### What is being asked
Restate the data exactly, with nothing altered.

━━━━━━━━━━━━━━━━

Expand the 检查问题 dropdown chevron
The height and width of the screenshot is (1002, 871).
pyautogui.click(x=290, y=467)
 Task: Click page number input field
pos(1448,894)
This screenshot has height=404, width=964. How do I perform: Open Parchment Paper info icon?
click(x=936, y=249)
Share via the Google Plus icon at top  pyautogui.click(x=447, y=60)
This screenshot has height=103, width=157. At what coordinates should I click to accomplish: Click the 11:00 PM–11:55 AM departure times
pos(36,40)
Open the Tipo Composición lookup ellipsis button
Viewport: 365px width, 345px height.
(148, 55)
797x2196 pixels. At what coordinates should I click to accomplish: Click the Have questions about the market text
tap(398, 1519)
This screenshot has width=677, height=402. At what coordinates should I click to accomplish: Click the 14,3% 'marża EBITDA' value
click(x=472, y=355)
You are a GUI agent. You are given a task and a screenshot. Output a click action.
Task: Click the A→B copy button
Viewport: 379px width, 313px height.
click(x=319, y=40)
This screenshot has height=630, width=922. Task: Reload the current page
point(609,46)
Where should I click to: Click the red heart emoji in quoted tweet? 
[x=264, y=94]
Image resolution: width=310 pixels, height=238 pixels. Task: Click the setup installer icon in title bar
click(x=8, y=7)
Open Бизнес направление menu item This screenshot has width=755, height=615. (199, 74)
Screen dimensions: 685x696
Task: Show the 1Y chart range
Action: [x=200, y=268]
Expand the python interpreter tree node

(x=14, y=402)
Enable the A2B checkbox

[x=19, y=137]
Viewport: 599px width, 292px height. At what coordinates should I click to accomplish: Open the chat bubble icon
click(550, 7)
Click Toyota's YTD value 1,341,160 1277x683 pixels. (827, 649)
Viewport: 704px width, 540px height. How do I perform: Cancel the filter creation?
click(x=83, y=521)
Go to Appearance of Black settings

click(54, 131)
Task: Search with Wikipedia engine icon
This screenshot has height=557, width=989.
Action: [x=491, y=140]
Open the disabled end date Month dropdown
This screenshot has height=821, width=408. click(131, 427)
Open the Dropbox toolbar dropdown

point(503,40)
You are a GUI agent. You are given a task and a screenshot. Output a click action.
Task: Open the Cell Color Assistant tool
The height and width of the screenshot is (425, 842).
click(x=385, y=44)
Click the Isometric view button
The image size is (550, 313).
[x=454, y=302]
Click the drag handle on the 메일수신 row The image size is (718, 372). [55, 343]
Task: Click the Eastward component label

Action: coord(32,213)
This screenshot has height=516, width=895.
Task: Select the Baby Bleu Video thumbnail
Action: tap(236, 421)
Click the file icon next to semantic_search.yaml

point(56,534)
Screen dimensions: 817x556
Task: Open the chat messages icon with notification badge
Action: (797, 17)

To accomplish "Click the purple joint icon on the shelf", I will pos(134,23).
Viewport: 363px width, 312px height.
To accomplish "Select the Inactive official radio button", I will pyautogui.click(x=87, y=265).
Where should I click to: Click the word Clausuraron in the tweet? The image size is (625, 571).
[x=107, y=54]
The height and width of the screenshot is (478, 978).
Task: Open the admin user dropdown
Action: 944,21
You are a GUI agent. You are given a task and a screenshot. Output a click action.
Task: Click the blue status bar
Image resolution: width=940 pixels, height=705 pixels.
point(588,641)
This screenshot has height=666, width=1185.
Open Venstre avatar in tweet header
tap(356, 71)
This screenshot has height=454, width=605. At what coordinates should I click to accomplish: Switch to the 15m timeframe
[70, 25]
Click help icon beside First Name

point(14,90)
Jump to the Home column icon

━━━━━━━━━━━━━━━━

### Task answer
Expand the 检查问题 dropdown chevron
The height and width of the screenshot is (1002, 871).
pyautogui.click(x=290, y=467)
 Task: Click page number input field
pos(1448,894)
This screenshot has height=404, width=964. How do I perform: Open Parchment Paper info icon?
click(x=936, y=249)
Share via the Google Plus icon at top  pyautogui.click(x=447, y=60)
This screenshot has height=103, width=157. At what coordinates should I click to accomplish: Click the 11:00 PM–11:55 AM departure times
pos(36,40)
Open the Tipo Composición lookup ellipsis button
Viewport: 365px width, 345px height.
(148, 55)
797x2196 pixels. At what coordinates should I click to accomplish: Click the Have questions about the market text
tap(398, 1519)
This screenshot has width=677, height=402. At what coordinates should I click to accomplish: Click the 14,3% 'marża EBITDA' value
click(x=472, y=355)
You are a GUI agent. You are given a task and a screenshot. Output a click action.
Task: Click the A→B copy button
Viewport: 379px width, 313px height.
click(x=319, y=40)
This screenshot has height=630, width=922. Task: Reload the current page
point(609,46)
Where should I click to: Click the red heart emoji in quoted tweet? 
[x=264, y=94]
Image resolution: width=310 pixels, height=238 pixels. Task: Click the setup installer icon in title bar
click(x=8, y=7)
Open Бизнес направление menu item This screenshot has width=755, height=615. (199, 74)
Screen dimensions: 685x696
Task: Show the 1Y chart range
Action: [x=200, y=268]
Expand the python interpreter tree node

(x=14, y=402)
Enable the A2B checkbox

[x=19, y=137]
Viewport: 599px width, 292px height. At what coordinates should I click to accomplish: Open the chat bubble icon
click(550, 7)
Click Toyota's YTD value 1,341,160 1277x683 pixels. (827, 649)
Viewport: 704px width, 540px height. How do I perform: Cancel the filter creation?
click(x=83, y=521)
Go to Appearance of Black settings

click(54, 131)
Task: Search with Wikipedia engine icon
This screenshot has height=557, width=989.
Action: [x=491, y=140]
Open the disabled end date Month dropdown
This screenshot has height=821, width=408. click(131, 427)
Open the Dropbox toolbar dropdown

point(503,40)
You are a GUI agent. You are given a task and a screenshot. Output a click action.
Task: Open the Cell Color Assistant tool
The height and width of the screenshot is (425, 842).
click(x=385, y=44)
Click the Isometric view button
The image size is (550, 313).
[x=454, y=302]
Click the drag handle on the 메일수신 row The image size is (718, 372). [55, 343]
Task: Click the Eastward component label

Action: coord(32,213)
This screenshot has height=516, width=895.
Task: Select the Baby Bleu Video thumbnail
Action: tap(236, 421)
Click the file icon next to semantic_search.yaml

point(56,534)
Screen dimensions: 817x556
Task: Open the chat messages icon with notification badge
Action: (797, 17)

To accomplish "Click the purple joint icon on the shelf", I will pos(134,23).
Viewport: 363px width, 312px height.
To accomplish "Select the Inactive official radio button", I will pyautogui.click(x=87, y=265).
Where should I click to: Click the word Clausuraron in the tweet? The image size is (625, 571).
[x=107, y=54]
The height and width of the screenshot is (478, 978).
Task: Open the admin user dropdown
Action: 944,21
You are a GUI agent. You are given a task and a screenshot. Output a click action.
Task: Click the blue status bar
Image resolution: width=940 pixels, height=705 pixels.
point(588,641)
This screenshot has height=666, width=1185.
Open Venstre avatar in tweet header
tap(356, 71)
This screenshot has height=454, width=605. At what coordinates should I click to accomplish: Switch to the 15m timeframe
[70, 25]
Click help icon beside First Name

point(14,90)
Jump to the Home column icon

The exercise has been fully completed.